- [Assignment]: Write out, word for word, every line in the data below from the one containing "Click the copy icon in timeline toolbar" to the one containing "Viewport: 2000px width, 1262px height.", both of them included.

*** Opening of Records for this exercise ***

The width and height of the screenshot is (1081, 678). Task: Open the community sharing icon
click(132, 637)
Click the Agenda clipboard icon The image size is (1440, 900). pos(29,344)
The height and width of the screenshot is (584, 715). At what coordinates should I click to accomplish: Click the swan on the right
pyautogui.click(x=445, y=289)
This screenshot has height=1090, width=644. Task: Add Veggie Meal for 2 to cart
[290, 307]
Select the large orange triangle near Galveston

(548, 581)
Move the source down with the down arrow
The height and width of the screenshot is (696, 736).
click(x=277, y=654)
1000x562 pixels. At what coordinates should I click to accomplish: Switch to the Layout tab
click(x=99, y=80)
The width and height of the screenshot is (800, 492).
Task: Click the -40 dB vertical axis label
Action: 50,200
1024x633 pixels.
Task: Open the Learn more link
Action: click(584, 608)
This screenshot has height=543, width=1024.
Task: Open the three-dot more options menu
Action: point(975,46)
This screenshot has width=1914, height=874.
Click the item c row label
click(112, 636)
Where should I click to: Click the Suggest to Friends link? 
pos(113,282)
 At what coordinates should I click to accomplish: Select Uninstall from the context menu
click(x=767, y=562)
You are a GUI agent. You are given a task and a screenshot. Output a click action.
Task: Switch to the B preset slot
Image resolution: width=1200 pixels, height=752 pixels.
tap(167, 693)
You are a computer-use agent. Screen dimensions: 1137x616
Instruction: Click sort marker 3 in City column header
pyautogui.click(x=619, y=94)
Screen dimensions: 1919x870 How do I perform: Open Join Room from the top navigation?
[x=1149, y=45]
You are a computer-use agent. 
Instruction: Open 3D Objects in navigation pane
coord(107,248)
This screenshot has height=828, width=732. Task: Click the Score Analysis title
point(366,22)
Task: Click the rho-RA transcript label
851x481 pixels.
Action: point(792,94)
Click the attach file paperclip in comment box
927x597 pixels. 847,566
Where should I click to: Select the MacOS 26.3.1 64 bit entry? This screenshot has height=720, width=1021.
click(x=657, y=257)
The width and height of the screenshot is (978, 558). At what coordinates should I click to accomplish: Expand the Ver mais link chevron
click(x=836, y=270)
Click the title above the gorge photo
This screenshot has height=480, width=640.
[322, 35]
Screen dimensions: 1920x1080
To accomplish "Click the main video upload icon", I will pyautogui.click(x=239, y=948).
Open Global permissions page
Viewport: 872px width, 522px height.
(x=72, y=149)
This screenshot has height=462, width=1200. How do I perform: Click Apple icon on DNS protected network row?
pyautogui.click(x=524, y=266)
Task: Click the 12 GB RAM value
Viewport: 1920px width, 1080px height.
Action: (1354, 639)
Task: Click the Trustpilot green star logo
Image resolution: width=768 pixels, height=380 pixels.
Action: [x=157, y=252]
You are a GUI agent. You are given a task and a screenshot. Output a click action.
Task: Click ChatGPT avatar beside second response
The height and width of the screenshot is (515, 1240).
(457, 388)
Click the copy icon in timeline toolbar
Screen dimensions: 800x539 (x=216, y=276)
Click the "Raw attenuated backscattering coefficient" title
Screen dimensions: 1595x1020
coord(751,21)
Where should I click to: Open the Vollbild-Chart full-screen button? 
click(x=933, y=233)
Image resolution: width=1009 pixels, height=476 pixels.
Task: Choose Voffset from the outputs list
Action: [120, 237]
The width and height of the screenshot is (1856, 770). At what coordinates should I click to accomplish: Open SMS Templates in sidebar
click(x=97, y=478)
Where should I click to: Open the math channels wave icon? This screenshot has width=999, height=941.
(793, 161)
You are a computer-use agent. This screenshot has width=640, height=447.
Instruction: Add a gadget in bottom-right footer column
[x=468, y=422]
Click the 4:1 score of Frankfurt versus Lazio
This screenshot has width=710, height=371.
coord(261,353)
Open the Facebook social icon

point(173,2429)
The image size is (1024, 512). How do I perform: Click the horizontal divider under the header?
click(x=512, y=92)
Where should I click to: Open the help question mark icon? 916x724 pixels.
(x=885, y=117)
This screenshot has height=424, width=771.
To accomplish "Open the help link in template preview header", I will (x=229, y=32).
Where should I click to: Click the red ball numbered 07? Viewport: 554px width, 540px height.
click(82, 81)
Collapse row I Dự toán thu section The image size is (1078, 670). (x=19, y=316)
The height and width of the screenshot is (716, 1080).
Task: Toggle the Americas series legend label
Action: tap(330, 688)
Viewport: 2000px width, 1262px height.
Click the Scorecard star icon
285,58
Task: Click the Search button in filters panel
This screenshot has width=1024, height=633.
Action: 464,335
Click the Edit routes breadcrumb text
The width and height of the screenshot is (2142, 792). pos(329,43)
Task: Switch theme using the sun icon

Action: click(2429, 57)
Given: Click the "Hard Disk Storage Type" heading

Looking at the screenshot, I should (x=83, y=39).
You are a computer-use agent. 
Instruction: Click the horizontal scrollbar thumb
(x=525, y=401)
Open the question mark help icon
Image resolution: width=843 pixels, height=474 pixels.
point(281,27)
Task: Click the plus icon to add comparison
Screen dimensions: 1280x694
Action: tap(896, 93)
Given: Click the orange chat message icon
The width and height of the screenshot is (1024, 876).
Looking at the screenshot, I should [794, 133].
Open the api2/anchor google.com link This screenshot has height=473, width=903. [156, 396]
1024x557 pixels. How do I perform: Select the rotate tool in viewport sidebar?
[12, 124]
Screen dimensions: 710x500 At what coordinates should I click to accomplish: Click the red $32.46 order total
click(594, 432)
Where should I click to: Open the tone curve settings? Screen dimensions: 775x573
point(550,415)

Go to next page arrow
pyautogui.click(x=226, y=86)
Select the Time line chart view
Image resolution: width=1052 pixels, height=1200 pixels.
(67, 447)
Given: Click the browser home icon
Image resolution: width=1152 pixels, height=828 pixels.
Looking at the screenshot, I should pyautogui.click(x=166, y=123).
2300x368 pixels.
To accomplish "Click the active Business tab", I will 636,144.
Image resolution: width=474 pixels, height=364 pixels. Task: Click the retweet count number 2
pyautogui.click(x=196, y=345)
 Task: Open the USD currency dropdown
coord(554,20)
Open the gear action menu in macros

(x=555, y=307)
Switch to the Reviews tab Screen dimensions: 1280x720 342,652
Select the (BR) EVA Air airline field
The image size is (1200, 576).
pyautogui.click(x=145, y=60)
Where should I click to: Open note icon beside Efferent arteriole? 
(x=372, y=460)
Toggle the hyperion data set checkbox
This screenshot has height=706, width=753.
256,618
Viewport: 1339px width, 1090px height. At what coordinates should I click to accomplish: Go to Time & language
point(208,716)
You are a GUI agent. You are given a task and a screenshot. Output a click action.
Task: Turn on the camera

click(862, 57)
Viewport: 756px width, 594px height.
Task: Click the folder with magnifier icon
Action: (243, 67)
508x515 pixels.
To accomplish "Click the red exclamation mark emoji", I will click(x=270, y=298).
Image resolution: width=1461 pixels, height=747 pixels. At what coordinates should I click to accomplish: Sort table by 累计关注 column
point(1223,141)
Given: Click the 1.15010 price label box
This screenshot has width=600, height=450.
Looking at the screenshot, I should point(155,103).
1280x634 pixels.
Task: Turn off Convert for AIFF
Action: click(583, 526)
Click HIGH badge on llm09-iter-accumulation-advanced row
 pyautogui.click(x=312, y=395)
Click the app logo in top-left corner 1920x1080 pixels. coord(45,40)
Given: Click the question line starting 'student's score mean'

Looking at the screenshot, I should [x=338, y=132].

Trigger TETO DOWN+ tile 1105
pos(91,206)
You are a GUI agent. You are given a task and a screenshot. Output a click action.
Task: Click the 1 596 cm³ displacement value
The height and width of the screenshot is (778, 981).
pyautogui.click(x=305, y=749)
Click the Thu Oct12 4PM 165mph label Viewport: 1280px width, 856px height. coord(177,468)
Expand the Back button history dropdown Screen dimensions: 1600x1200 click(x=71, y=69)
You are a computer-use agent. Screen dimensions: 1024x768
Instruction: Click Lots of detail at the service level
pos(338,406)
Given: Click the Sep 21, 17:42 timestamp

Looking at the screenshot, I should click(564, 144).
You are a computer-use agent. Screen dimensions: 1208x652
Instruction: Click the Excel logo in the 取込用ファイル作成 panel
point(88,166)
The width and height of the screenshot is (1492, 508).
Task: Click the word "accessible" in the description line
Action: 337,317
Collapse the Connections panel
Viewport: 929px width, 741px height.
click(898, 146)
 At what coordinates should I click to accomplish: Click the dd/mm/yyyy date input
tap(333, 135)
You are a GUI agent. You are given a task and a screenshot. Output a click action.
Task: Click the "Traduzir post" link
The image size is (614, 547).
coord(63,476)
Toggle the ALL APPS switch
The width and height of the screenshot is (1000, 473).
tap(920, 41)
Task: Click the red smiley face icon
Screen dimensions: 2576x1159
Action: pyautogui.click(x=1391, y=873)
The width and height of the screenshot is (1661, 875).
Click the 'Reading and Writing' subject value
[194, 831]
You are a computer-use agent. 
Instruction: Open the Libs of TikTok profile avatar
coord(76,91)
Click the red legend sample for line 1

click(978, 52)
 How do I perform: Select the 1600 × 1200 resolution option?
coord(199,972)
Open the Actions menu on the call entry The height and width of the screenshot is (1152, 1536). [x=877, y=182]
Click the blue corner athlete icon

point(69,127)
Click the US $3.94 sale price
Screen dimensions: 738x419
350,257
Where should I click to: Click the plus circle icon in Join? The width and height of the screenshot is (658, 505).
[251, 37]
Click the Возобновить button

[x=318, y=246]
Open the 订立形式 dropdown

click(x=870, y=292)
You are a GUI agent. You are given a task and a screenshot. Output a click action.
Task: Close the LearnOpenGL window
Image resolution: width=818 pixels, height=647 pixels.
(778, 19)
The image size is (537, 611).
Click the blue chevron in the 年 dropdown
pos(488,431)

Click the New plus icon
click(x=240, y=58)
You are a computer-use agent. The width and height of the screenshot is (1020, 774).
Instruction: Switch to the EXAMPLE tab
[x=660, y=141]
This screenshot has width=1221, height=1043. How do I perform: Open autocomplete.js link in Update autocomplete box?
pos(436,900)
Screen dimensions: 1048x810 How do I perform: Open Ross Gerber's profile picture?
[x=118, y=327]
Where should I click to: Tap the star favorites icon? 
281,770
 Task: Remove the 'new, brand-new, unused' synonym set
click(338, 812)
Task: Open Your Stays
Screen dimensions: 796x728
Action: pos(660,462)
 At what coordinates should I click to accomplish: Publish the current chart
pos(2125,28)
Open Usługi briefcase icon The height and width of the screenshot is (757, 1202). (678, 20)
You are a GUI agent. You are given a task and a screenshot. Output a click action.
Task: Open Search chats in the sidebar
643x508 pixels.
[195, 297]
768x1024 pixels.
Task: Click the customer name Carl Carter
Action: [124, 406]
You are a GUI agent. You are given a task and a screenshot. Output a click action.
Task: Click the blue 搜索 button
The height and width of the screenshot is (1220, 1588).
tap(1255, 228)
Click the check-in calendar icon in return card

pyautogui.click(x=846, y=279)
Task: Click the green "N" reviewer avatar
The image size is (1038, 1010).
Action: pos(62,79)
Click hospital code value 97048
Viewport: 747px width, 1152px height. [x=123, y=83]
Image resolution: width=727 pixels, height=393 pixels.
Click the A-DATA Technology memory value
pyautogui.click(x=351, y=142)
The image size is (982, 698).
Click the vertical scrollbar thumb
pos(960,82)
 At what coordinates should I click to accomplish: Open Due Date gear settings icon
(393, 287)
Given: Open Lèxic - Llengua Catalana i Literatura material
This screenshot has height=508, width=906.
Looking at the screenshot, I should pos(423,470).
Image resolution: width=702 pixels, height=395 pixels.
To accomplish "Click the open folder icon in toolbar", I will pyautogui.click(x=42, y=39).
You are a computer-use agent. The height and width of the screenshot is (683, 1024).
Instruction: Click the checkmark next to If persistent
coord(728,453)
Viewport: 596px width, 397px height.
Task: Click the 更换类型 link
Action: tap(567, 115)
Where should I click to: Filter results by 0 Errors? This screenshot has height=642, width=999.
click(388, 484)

*** Close of Records for this exercise ***

- [Your solution]:
Click the copy icon in timeline toolbar
Screen dimensions: 800x539 (x=216, y=276)
Click the "Raw attenuated backscattering coefficient" title
Screen dimensions: 1595x1020
coord(751,21)
Where should I click to: Open the Vollbild-Chart full-screen button? 
click(x=933, y=233)
Image resolution: width=1009 pixels, height=476 pixels.
Task: Choose Voffset from the outputs list
Action: [120, 237]
The width and height of the screenshot is (1856, 770). At what coordinates should I click to accomplish: Open SMS Templates in sidebar
click(x=97, y=478)
Where should I click to: Open the math channels wave icon? This screenshot has width=999, height=941.
(793, 161)
You are a computer-use agent. This screenshot has width=640, height=447.
Instruction: Add a gadget in bottom-right footer column
[x=468, y=422]
Click the 4:1 score of Frankfurt versus Lazio
This screenshot has width=710, height=371.
coord(261,353)
Open the Facebook social icon

point(173,2429)
The image size is (1024, 512). How do I perform: Click the horizontal divider under the header?
click(x=512, y=92)
Where should I click to: Open the help question mark icon? 916x724 pixels.
(x=885, y=117)
This screenshot has height=424, width=771.
To accomplish "Open the help link in template preview header", I will (x=229, y=32).
Where should I click to: Click the red ball numbered 07? Viewport: 554px width, 540px height.
click(82, 81)
Collapse row I Dự toán thu section The image size is (1078, 670). (x=19, y=316)
The height and width of the screenshot is (716, 1080).
Task: Toggle the Americas series legend label
Action: tap(330, 688)
Viewport: 2000px width, 1262px height.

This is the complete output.